“That’s how you know it’s on vinyl,” Kaysy grinned. From the speakers, the crackle of the record could barely be heard –– but in the empty room, it was clear as any other voice.

“What’s the typical phrase…” Gwen mused, tapping her chin. “It sounds ‘warmer?’”

“I’ve never understood that,” said Dania. “It’s music, how is it gonna be warm?”

Seemingly in response, the album began just as Dania finished speaking, with a strum across the guitar and an insistent rhythm on the bass string. Before more than a moment had passed, a voice joined the tune and provided the beginnings of a story.

I went out looking for the answers / and never left my town…

“She has such a resonant voice,” Eleanor commented.

“Doesn’t she?” Kaysy replied, taking a seat on the nearby couch. “When I first heard it I became obsessed with it. Like, how does she sound both gritty and crystal clear? The way she flips between her head voice and chest voice like a little yodel gets me every time.
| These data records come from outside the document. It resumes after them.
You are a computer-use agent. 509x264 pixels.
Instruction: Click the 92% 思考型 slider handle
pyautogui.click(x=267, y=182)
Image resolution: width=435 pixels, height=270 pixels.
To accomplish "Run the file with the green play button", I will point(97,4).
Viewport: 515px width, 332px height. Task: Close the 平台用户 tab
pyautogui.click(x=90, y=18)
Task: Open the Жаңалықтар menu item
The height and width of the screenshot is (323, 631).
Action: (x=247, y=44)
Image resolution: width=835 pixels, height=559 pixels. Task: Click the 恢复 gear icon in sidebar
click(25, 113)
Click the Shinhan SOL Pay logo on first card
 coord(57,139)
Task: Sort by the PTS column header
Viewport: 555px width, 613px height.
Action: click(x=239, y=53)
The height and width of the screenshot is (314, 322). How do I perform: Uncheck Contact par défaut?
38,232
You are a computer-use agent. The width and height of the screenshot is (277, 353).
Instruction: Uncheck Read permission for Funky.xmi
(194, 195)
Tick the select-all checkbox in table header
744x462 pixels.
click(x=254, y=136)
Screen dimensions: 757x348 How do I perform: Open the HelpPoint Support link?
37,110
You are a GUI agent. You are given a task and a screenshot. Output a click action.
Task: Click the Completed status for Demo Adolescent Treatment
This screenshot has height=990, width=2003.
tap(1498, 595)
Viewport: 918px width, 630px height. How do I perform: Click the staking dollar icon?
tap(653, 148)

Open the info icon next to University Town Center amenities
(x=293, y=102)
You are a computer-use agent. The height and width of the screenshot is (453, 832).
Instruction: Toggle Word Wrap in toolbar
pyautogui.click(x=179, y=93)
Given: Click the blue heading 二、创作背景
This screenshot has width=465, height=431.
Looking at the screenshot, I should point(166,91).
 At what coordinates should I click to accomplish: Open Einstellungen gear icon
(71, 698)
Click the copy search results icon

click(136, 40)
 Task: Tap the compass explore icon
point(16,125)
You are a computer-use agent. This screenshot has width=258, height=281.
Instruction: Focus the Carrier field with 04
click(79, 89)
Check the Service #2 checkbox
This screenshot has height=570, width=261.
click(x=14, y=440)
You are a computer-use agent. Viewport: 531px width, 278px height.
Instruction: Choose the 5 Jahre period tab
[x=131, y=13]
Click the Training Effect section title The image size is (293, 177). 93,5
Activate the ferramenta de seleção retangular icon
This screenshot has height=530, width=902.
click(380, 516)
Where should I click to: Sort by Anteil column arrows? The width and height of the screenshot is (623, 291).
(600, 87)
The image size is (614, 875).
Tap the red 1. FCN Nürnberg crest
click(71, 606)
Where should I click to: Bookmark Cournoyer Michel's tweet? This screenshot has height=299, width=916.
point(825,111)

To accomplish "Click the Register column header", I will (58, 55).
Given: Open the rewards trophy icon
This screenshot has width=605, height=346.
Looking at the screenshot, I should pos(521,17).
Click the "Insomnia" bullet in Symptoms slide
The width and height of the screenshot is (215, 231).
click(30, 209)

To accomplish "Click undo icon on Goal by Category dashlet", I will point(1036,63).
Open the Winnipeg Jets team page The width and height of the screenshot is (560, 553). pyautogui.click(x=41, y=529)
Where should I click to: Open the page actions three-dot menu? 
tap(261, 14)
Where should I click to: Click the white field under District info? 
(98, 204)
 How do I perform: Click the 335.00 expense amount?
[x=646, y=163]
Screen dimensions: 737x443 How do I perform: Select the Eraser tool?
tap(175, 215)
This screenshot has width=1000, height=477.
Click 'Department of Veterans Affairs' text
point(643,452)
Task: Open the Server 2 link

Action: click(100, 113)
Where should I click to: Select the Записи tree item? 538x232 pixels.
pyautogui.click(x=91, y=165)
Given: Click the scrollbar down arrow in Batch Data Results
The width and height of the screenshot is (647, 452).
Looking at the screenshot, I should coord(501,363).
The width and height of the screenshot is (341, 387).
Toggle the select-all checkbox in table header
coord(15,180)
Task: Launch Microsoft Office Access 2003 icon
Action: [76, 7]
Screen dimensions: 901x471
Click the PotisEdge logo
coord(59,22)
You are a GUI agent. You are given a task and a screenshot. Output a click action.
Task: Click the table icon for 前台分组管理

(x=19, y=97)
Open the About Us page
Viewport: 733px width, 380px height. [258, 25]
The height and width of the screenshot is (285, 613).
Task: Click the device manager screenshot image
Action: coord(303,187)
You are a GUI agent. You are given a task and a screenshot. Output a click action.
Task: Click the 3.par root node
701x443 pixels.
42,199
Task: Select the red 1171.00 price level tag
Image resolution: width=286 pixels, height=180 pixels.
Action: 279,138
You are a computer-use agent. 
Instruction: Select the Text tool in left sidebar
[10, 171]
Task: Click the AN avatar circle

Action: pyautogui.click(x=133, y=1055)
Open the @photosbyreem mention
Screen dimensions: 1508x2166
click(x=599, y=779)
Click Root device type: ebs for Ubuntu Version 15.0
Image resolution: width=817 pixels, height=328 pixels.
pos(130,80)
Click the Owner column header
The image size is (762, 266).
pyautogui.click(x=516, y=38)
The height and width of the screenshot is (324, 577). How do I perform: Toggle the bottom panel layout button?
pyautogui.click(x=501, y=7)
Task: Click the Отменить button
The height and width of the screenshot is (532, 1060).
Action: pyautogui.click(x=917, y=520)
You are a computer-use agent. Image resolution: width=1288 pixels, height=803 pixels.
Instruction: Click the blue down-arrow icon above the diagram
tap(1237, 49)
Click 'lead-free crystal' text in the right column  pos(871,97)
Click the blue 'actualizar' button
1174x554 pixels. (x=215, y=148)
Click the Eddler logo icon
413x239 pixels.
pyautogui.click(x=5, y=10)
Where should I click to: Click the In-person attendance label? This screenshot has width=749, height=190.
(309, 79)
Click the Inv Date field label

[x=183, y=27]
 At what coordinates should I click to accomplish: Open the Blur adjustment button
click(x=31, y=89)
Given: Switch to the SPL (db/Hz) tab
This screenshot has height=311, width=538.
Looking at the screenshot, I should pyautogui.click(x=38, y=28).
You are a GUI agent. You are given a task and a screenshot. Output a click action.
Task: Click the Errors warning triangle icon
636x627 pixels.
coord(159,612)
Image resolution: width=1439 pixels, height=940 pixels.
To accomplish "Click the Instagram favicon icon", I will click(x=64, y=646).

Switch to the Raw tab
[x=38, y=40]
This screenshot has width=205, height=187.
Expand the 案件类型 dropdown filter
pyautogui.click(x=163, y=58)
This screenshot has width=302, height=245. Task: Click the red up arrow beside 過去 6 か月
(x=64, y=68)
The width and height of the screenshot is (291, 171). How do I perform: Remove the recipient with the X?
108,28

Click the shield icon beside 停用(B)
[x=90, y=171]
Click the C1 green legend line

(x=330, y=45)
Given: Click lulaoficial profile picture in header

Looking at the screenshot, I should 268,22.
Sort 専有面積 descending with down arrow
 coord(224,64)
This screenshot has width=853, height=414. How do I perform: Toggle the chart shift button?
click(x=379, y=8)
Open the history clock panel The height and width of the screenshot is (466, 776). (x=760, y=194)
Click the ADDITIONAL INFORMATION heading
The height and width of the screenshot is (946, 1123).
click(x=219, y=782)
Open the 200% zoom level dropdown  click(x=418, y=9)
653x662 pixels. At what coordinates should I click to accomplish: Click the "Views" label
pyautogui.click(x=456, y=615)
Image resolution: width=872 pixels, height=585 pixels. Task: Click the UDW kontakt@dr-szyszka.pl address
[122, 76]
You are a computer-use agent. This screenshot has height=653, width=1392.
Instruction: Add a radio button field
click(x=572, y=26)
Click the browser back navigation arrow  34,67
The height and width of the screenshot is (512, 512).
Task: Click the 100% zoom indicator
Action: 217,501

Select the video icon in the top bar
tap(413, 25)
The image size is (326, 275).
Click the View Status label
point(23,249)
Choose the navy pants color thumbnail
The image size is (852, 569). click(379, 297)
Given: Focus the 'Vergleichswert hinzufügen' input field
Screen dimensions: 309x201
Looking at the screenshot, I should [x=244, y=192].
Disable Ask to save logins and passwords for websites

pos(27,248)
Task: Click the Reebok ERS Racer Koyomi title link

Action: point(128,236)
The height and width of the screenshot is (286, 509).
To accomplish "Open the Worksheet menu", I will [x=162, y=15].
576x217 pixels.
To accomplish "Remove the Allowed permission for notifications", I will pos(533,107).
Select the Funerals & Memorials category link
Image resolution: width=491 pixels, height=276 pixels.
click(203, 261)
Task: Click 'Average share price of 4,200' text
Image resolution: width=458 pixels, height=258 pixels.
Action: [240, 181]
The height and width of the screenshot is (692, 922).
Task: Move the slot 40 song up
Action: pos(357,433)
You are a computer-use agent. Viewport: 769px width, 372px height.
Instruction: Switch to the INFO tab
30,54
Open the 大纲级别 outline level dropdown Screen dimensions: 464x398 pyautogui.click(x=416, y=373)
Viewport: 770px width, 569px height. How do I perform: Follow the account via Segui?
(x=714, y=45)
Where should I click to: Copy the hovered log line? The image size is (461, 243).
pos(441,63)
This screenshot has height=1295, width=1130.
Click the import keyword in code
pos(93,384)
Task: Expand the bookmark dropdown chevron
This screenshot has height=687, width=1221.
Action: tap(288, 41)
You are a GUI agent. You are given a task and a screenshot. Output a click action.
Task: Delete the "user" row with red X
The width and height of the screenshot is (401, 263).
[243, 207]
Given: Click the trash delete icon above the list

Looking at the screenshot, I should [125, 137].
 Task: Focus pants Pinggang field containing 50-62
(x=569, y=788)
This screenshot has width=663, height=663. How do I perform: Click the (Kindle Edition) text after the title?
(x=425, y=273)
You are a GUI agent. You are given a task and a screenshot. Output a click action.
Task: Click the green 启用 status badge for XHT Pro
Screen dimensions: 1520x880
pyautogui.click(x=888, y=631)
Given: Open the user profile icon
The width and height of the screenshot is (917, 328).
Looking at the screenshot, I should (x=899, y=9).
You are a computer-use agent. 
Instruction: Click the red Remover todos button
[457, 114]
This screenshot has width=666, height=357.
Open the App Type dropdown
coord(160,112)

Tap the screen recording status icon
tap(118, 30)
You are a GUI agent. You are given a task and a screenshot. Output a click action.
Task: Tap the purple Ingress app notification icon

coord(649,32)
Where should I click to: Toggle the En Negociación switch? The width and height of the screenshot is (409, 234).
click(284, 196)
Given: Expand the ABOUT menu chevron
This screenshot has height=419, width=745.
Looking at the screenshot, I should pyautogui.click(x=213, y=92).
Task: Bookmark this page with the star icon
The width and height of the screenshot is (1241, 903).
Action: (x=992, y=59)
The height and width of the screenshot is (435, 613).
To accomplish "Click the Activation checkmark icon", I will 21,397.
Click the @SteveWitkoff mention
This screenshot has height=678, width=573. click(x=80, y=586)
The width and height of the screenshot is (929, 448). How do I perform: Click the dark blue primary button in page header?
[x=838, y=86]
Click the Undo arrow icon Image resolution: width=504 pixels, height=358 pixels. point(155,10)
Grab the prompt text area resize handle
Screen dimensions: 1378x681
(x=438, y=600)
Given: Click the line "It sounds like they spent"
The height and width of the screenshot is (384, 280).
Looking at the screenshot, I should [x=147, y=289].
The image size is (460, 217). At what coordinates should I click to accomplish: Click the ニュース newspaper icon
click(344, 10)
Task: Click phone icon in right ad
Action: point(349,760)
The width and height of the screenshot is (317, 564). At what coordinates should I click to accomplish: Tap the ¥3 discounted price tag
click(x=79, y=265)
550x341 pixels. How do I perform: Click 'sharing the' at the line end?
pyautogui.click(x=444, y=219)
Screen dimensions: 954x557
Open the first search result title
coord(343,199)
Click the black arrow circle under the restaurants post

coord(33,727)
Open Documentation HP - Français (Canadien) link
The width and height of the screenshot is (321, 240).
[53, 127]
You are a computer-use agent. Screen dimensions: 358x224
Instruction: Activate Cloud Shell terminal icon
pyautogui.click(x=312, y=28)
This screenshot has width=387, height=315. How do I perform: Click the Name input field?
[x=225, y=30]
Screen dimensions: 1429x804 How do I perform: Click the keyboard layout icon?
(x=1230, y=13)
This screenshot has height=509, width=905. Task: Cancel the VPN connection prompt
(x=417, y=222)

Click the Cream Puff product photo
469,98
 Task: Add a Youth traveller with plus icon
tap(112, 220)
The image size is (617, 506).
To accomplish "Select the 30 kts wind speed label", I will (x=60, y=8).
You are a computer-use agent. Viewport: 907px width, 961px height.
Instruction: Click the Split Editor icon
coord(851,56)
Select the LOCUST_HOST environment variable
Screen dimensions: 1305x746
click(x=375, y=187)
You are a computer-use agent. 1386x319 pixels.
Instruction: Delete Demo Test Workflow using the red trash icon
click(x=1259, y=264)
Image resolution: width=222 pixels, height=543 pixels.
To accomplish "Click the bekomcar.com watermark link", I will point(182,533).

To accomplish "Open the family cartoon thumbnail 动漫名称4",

I use to try to copy that in every song I sang.”

“She also plays the guitar here, right?”

“Yes,” Kaysy answered. “Although it’s more than that. The Hanseroth twins, Phil and Tim, have been a huge part of her band since the beginning. They play multiple instruments throughout all her albums, co-write many of the songs with her, and often add beautiful harmonies. I like calling the band ‘Brandi and the Twins’ but it seems like Tim and Phil are totally at peace backing up an incredible frontwoman.”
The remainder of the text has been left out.